— EXERCISE DIRECTIONS —
Convert the stretch of the listing from the line containing "Describe the element at coordinates (97, 42)" through the line containing "legend-exponent: 7 is" into a numbered list, with blank lines omitted. Include no other lines.

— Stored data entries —
::::

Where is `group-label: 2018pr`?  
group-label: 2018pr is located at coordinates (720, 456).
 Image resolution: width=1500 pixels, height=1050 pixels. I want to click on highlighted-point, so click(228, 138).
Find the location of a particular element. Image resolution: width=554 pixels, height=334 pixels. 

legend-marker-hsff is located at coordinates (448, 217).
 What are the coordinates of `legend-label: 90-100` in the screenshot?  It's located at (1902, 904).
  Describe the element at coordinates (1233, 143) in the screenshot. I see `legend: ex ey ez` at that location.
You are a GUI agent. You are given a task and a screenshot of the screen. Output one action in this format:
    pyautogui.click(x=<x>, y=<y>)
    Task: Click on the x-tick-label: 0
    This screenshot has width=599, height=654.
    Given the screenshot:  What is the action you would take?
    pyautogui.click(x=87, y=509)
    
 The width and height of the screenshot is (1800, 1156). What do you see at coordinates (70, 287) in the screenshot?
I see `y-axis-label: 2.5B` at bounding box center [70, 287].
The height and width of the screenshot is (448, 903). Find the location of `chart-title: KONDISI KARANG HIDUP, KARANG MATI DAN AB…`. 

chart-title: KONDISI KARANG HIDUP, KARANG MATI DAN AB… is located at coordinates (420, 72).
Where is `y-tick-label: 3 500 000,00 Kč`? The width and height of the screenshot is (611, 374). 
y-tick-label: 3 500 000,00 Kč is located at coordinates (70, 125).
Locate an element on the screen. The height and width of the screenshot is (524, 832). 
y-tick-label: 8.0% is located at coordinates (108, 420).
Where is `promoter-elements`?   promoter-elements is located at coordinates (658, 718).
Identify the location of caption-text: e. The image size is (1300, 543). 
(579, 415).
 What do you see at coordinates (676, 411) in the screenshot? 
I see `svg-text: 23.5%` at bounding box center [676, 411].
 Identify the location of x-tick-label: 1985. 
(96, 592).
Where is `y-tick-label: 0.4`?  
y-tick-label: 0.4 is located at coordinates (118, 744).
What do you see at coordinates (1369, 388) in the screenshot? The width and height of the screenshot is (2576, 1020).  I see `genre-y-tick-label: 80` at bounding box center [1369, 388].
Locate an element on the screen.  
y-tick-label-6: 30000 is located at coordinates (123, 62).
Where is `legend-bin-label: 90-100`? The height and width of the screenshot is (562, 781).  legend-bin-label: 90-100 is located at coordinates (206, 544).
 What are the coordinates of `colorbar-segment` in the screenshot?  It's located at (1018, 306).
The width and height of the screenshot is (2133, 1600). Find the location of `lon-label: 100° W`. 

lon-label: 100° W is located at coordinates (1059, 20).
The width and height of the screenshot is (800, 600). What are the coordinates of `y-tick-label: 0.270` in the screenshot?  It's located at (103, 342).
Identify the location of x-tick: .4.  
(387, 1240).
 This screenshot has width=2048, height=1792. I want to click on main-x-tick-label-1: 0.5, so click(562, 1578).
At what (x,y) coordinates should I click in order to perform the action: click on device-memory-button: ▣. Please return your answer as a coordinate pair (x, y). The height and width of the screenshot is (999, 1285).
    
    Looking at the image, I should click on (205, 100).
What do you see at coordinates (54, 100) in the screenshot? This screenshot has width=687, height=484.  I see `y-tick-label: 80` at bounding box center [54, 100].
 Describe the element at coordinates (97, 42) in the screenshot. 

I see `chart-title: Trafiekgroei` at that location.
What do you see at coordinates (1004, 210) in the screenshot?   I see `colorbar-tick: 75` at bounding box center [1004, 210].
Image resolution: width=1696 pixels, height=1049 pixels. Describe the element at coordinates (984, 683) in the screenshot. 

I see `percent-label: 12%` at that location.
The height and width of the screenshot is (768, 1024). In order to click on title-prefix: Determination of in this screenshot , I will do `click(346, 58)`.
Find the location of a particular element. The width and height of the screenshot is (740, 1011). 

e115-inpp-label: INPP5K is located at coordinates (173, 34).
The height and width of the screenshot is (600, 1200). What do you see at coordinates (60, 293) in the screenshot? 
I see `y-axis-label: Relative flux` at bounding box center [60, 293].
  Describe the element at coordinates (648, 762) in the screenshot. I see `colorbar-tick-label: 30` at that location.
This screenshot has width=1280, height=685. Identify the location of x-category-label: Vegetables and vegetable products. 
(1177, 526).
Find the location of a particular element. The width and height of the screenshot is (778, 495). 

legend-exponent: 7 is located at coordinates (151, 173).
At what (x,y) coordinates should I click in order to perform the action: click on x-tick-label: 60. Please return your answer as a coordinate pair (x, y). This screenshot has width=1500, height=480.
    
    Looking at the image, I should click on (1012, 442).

::::

— ANSWER TO THIS EXERCISE —
1.  Describe the element at coordinates (97, 42) in the screenshot. 
2. I see `chart-title: Trafiekgroei` at that location.
3. What do you see at coordinates (1004, 210) in the screenshot?   I see `colorbar-tick: 75` at bounding box center [1004, 210].
4. Image resolution: width=1696 pixels, height=1049 pixels. Describe the element at coordinates (984, 683) in the screenshot. 
5. I see `percent-label: 12%` at that location.
6. The height and width of the screenshot is (768, 1024). In order to click on title-prefix: Determination of in this screenshot , I will do `click(346, 58)`.
7. Find the location of a particular element. The width and height of the screenshot is (740, 1011). 
8. e115-inpp-label: INPP5K is located at coordinates (173, 34).
9. The height and width of the screenshot is (600, 1200). What do you see at coordinates (60, 293) in the screenshot? 
10. I see `y-axis-label: Relative flux` at bounding box center [60, 293].
11.   Describe the element at coordinates (648, 762) in the screenshot. I see `colorbar-tick-label: 30` at that location.
12. This screenshot has width=1280, height=685. Identify the location of x-category-label: Vegetables and vegetable products. 
13. (1177, 526).
14. Find the location of a particular element. The width and height of the screenshot is (778, 495). 
15. legend-exponent: 7 is located at coordinates (151, 173).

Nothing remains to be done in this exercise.